#### [REQUIRED TASK 1]
Rewrite the passage of the article below starting with "Senators press Biden" and going on through "to the airwaves.", swapping "Russia" for "the Russian Federation".

— start of SOURCE DOCUMENT —

Senators press Biden to declare Russia a state sponsor of terrorism
One prominent senator from each party is pushing the Biden administration to declare Russia a state sponsor of terrorism over its invasion of Ukraine, and they’re jointly taking their case to the airwaves.
Democrat Richard Blumenthal of Connecticut and Republican Lindsey Graham of South Carolina, both with more than a decade in the Senate, told CNN on Sunday that if President Joe Biden doesn’t get behind the designation, they would work toward getting Congress to pass a bill issuing one. Typically such designations are made by the State Department.
“I hope the president will decide to adopt this stance voluntarily, and he hasn’t taken it off the table,” Blumenthal said.
Graham, who served in the Senate with Biden, was more pointed in trying to coax the president to put more pressure on Russia by adding it to the USA’s current list of state sponsors of terrorism, which includes Iran, North Korea, Syria and Cuba. Inclusion on the list would trigger four categories of sanctions.
“Whether or not we have to do legislation to make it happen – we’re willing to,” Graham said. “I am urging the administration to act now.”

— end of SOURCE DOCUMENT —

#### [REQUIRED TASK 2]
From the entries below, reproduce verbatim the lines starting with the line with "Screen dimensions: 1498x810" and going on through the line with "Action: point(330,61)".

— start of WORKING DATA —

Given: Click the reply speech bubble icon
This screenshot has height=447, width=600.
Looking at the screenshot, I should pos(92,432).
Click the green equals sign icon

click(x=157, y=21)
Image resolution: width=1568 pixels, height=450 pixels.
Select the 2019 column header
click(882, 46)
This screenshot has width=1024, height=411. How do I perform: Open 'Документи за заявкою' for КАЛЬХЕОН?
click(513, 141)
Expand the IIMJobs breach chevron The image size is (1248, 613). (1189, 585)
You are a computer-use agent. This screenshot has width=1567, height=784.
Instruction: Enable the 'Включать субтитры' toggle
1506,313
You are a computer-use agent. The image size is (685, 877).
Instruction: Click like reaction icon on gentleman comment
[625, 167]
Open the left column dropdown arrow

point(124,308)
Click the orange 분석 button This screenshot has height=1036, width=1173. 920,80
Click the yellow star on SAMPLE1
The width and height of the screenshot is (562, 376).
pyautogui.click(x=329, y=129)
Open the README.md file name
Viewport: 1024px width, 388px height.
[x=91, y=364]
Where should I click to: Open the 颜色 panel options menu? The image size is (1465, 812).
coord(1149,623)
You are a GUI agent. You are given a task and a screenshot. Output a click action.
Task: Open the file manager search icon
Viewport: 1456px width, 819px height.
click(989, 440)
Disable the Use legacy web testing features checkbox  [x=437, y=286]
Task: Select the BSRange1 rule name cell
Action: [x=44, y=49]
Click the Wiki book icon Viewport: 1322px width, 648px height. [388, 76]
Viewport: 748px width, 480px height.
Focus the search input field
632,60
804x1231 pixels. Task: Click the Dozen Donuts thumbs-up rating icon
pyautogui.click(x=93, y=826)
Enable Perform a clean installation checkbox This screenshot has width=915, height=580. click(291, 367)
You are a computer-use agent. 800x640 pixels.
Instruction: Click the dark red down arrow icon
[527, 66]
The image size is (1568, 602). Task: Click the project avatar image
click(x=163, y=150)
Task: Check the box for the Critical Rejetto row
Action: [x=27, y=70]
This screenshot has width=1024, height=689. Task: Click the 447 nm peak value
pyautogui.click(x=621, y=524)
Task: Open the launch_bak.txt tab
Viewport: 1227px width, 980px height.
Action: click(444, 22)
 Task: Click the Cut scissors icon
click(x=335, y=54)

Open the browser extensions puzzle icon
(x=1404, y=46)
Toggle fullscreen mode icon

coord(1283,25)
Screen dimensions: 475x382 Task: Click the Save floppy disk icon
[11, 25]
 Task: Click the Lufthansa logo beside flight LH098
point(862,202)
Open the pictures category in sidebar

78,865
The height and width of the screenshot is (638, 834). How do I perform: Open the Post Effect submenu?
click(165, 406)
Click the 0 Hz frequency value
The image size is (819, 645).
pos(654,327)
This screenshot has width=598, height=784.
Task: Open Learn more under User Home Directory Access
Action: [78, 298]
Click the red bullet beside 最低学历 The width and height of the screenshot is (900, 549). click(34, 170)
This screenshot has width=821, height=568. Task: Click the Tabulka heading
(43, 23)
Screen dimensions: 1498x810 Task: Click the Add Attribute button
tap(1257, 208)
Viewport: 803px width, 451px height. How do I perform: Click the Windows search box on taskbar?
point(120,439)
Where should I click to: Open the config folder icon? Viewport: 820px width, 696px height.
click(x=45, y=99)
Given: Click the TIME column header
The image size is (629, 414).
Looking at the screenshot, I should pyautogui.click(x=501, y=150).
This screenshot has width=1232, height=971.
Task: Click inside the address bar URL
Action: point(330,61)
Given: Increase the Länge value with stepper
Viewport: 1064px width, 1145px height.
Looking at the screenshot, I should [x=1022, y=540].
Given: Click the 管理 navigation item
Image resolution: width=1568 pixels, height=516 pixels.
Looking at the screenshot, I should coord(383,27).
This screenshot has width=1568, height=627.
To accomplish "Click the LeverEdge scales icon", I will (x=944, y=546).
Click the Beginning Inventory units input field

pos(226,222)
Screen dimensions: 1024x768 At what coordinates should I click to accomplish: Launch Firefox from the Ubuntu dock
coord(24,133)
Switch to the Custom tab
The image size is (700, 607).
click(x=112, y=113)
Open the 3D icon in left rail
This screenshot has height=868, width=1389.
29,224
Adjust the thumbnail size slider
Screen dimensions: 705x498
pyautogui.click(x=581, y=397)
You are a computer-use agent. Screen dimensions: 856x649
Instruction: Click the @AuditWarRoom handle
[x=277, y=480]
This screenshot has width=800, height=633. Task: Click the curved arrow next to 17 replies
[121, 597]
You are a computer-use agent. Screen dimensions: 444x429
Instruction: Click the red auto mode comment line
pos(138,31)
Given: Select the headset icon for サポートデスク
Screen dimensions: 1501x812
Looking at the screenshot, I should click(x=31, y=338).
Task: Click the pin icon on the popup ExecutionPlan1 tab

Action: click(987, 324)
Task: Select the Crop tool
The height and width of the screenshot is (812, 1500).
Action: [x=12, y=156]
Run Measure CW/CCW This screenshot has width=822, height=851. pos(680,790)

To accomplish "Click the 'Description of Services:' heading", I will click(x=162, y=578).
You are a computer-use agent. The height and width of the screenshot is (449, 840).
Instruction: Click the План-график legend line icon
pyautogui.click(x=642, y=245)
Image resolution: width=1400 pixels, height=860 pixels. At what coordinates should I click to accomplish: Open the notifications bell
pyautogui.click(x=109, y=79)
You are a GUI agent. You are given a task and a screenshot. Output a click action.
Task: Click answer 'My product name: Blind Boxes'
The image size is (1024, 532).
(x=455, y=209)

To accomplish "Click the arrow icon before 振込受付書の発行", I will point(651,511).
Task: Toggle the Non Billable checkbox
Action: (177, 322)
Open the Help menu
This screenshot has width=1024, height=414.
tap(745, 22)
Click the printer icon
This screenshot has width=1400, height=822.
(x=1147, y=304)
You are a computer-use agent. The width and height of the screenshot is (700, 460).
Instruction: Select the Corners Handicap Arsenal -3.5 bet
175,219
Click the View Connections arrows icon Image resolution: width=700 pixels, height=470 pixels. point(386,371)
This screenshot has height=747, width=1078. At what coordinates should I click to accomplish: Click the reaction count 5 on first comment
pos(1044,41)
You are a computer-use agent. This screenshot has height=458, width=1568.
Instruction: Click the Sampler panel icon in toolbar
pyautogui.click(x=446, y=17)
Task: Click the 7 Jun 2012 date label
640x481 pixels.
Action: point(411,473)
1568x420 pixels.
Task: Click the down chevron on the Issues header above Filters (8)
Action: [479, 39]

— end of WORKING DATA —

#### [WRITTEN REPLY 1]
Senators press Biden to declare the Russian Federation a state sponsor of terrorism
One prominent senator from each party is pushing the Biden administration to declare the Russian Federation a state sponsor of terrorism over its invasion of Ukraine, and they’re jointly taking their case to the airwaves.

#### [WRITTEN REPLY 2]
Screen dimensions: 1498x810 Task: Click the Add Attribute button
tap(1257, 208)
Viewport: 803px width, 451px height. How do I perform: Click the Windows search box on taskbar?
point(120,439)
Where should I click to: Open the config folder icon? Viewport: 820px width, 696px height.
click(x=45, y=99)
Given: Click the TIME column header
The image size is (629, 414).
Looking at the screenshot, I should pyautogui.click(x=501, y=150).
This screenshot has width=1232, height=971.
Task: Click inside the address bar URL
Action: point(330,61)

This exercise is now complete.